Fowler stopped smiling and looked startled. “Why would you say something like that?”
“She had a bruise when she came to see me. I’ve been told you’re the one who gave it to her.”
“Well, you’ve been misinformed. I never did anything to her.”
“You didn’t kill her, Mr. Fowler?”
“Kill her?”
Nyman told him what had happened in Vista Hills. When he finished, Fowler took the phone from his pocket, walked to a corner of the office, spoke to someone for several minutes in a voice too soft for Nyman to distinguish the words, and came back and stood beside the desk.
“Ethan wants to see you,” he said. “Right away. He’s very upset by the news and he hopes you have time tonight to meet him.”
Nyman said he’d like nothing more.
“Terrific,” Fowler said, with evident relief. “He’ll be happy to hear that. You know the Palisades?”
“I’ve been there.”
“That’s where he is now—hosting a fundraiser at one of his houses. I’ll give you the address.”
* * *
The sun dipped lower as Nyman drove west. He found Ethan Kovac’s house at the top of a bluff in Pacific Palisades, overlooking the beach and separated from the street by an ivy-covered wall.
A tempo
rary valet stand had been set up in the street. He parked beside it, gave his keys to a white-jacketed man, went through a door in the center of the wall, and came out on a lawn planted with olive trees.
In the center was a modernist, steel-and-glass house with views of the ocean. He followed a path to the front door, where a woman in a short black dress asked for his name, checked it against a stack of preprinted nametags, frowned, and said:
“Are you donating at the gold level, or the platinum?”
Nyman said that he’d been invited by Mr. Kovac and wasn’t donating at any level.
“Give me two seconds,” she said, and conferred with someone on a walkie-talkie. Then she wrote Nyman’s name on a blank white sticker and attached it to his lapel. “Enjoy the reception. I’m afraid they started without you.”
The front door led into a vaulted entryway hung with photos of nightlife scenes, all presumably taken at Kovac’s clubs. A man’s voice echoed along the hallway, amplified by a microphone.
The hallway opened into a sunken living room filled with rows of folding chairs occupied by people in semi-formal dress. They were facing the far end of the room, where Ethan Kovac was standing with his back to a wall of glass and speaking into a microphone.
He’d aged visibly since the photo in the brochure had been taken. The t-shirt had been replaced by a trimly tailored suit and the boyish face was leaner, with a haze of stubble. His thick black hair was artfully tousled and his eyes were the same shade of glittering blue as the ocean framed behind him.
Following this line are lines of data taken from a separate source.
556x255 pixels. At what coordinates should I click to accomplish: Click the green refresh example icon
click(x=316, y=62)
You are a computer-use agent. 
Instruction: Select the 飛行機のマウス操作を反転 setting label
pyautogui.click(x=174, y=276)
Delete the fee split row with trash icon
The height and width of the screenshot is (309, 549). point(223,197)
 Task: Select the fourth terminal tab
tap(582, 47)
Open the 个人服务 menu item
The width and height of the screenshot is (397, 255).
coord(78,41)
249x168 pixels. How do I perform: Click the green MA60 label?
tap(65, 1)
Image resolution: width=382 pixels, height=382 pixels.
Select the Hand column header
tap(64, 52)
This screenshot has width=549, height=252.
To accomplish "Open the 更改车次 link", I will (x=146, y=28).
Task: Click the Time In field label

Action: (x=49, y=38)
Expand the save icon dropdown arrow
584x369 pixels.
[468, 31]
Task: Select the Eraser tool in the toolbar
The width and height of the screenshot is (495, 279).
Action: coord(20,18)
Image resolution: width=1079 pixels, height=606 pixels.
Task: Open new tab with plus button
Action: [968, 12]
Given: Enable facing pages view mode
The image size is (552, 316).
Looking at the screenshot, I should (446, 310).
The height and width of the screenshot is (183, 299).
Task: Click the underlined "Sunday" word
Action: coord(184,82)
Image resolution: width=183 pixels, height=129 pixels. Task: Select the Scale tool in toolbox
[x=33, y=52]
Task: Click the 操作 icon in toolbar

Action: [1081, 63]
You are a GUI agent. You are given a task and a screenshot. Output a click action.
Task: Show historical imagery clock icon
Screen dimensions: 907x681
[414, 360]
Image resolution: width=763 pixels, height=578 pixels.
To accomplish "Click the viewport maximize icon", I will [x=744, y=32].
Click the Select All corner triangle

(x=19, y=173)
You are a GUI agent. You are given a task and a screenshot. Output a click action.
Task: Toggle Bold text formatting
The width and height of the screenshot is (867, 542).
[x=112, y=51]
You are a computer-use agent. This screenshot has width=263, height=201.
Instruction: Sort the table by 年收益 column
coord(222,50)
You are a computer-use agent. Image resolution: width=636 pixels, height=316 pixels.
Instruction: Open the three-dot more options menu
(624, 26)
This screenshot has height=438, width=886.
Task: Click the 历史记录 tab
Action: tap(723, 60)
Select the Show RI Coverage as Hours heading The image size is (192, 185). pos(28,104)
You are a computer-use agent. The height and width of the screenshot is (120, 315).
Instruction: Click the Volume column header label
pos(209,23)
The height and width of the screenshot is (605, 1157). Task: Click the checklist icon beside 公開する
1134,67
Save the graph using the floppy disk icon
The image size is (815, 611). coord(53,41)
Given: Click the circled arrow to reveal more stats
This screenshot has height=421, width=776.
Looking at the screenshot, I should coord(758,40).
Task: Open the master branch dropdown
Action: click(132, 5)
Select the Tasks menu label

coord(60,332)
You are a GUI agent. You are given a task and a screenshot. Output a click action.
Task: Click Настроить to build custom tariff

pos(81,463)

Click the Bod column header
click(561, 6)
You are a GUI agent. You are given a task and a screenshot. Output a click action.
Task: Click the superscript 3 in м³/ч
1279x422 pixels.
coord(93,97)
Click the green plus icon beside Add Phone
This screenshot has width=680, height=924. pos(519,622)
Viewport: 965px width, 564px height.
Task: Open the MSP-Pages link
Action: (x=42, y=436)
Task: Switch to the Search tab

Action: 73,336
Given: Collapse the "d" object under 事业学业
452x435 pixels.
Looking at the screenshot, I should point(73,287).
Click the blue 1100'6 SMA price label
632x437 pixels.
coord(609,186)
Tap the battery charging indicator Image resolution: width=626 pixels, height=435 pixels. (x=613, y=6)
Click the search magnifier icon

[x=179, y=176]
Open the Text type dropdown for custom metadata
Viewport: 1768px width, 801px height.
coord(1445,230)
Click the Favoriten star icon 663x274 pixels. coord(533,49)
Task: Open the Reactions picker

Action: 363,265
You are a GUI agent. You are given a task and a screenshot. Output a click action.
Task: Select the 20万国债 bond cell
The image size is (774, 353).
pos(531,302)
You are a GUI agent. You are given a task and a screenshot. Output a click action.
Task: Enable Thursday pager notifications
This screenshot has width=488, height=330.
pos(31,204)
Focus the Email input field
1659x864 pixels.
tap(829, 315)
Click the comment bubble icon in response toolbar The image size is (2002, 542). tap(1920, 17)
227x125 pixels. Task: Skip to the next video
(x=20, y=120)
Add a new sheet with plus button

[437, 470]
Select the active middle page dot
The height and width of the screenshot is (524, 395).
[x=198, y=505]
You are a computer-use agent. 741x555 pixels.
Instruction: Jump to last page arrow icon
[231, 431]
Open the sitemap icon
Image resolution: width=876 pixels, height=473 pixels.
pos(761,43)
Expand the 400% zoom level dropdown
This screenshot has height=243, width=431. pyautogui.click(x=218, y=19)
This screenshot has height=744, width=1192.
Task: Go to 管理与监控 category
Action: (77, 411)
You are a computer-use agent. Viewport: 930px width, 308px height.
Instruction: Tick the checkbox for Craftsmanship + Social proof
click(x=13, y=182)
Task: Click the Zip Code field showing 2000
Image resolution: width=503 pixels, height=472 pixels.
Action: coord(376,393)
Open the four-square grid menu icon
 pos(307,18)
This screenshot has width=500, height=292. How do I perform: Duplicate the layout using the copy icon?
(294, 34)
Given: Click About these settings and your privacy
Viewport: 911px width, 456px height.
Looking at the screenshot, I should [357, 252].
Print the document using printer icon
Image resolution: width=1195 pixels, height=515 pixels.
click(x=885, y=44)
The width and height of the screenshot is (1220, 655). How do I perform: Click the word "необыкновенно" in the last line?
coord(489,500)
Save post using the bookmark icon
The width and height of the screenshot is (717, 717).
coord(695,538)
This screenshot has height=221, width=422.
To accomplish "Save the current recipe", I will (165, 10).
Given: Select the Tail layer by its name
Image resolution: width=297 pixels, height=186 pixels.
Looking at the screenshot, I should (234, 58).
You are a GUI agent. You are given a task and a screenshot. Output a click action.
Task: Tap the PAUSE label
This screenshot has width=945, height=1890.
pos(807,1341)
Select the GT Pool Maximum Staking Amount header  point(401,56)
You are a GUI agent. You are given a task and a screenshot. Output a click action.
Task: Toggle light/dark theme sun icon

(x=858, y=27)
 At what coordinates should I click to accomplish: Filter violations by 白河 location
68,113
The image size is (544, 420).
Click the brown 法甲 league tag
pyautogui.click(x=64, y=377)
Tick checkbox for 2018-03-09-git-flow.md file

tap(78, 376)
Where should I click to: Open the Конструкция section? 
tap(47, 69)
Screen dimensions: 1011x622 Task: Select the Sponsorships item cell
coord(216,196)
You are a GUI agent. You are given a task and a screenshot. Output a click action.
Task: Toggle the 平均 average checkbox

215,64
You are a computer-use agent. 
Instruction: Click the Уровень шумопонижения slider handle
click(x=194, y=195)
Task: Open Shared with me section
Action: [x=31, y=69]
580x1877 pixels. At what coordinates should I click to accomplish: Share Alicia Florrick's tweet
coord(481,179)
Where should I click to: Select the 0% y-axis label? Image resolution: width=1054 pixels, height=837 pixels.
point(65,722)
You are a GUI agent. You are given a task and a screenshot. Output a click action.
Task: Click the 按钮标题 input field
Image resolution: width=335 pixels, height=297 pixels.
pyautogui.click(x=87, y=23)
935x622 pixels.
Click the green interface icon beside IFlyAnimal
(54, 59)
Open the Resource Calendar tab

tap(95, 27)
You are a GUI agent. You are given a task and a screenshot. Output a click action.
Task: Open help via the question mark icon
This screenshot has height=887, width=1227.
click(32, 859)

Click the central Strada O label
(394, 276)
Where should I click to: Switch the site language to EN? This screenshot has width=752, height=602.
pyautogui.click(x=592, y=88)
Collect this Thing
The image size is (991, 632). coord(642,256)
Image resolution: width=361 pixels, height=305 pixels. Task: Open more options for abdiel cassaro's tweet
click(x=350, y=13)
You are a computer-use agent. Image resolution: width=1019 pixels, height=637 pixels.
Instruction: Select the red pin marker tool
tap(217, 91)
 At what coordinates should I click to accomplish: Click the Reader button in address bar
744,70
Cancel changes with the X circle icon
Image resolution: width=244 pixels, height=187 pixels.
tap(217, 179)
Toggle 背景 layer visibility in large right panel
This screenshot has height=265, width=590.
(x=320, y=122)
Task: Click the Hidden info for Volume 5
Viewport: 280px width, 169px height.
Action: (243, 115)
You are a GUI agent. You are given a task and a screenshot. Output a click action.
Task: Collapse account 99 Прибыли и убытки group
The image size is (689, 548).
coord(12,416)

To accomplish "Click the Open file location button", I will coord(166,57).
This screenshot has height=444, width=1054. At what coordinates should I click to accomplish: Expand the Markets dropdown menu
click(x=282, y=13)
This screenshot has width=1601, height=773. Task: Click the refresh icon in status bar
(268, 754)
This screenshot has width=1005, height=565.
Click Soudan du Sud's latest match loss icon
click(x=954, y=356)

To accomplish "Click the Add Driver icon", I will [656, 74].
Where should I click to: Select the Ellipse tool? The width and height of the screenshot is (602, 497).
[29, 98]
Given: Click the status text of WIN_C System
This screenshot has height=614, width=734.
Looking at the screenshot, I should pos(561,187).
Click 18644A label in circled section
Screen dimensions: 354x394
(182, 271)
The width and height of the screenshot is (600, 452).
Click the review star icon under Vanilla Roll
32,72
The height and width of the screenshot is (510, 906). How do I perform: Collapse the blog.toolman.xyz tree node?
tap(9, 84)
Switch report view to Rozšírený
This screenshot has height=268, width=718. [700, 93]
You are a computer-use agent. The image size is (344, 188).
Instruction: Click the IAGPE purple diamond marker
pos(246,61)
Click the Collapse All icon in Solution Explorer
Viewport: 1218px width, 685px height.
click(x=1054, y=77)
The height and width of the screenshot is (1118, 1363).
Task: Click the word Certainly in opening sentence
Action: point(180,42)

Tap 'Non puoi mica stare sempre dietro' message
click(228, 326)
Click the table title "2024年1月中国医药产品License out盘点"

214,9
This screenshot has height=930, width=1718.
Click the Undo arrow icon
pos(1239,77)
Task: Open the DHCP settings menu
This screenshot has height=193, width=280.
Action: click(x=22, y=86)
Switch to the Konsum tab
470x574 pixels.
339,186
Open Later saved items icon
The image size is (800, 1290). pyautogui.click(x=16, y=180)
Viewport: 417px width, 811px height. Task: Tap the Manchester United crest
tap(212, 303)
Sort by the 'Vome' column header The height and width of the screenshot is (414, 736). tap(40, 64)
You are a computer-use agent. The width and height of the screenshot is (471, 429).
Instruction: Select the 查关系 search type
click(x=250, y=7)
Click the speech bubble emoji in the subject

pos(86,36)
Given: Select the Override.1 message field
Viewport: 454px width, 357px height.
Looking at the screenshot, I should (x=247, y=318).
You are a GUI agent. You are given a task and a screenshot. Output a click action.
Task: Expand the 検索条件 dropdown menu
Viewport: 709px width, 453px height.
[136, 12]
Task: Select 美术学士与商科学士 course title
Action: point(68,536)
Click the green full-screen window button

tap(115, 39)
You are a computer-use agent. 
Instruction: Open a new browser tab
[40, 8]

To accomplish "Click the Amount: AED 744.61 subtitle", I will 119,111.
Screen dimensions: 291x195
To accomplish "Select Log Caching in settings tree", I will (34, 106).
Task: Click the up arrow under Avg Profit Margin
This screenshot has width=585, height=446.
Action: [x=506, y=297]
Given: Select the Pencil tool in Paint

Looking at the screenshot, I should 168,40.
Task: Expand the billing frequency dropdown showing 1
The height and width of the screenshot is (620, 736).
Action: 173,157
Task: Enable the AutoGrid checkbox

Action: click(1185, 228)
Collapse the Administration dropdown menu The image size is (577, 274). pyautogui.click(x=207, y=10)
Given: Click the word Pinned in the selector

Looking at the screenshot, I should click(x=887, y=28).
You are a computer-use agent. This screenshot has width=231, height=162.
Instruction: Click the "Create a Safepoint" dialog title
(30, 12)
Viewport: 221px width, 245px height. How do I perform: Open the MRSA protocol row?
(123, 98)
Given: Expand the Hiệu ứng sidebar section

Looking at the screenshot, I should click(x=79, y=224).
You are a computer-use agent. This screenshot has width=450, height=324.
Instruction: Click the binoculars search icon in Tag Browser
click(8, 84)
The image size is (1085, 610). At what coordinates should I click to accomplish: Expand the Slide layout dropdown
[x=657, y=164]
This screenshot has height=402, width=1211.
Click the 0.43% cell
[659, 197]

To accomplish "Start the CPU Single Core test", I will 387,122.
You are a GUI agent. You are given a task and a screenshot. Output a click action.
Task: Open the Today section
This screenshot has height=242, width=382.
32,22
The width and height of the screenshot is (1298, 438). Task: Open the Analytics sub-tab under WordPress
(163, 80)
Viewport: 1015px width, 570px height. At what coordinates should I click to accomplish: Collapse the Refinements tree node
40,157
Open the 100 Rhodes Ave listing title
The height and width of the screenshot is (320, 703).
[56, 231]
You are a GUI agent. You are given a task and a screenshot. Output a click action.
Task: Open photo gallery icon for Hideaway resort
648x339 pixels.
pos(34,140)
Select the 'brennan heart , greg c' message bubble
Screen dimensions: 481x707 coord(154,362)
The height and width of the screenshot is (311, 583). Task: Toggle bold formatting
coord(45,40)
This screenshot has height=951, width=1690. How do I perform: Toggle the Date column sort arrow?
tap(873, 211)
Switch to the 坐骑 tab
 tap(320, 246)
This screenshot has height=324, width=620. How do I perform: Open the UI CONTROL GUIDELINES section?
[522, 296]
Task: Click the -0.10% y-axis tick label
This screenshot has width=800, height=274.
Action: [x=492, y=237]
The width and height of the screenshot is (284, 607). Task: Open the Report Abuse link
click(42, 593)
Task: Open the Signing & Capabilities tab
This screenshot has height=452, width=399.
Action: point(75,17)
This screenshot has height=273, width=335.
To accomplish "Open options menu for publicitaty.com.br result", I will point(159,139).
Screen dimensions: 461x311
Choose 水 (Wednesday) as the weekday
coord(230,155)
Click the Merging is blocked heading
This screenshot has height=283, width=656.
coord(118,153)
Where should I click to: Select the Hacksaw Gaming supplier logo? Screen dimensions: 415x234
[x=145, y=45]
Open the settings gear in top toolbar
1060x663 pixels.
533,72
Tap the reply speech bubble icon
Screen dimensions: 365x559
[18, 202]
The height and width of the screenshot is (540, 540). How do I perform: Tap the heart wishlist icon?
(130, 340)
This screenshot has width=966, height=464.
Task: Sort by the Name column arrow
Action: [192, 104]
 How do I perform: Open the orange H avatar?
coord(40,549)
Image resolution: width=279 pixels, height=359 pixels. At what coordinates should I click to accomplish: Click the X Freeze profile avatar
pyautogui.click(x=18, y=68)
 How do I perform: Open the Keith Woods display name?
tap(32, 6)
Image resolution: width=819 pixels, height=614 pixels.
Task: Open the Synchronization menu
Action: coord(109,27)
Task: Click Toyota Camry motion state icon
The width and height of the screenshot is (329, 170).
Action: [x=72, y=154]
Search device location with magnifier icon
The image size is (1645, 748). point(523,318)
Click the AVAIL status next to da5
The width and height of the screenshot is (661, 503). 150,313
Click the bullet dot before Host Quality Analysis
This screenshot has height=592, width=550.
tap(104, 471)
“But that’s what I like most about Roberto,” he said, his words softened by a faint accent. “Most of the politicians I meet are trying to get something out of me. A table in one of my clubs, or a room in one of my hotels. All Roberto ever wants is my opinion on a tax proposal or something.”
The crowd laughed politely. To Nyman’s left, at the makeshift bar that had been erected along one wall, an elderly man rolled his eyes and took a drink of wine.
Kovac said: “Roberto’s a politician worth supporting, in other words. Somebody with real solutions. But you’re probably sick of hearing me talk about him, so now I’ll let you hear from Roberto himself.”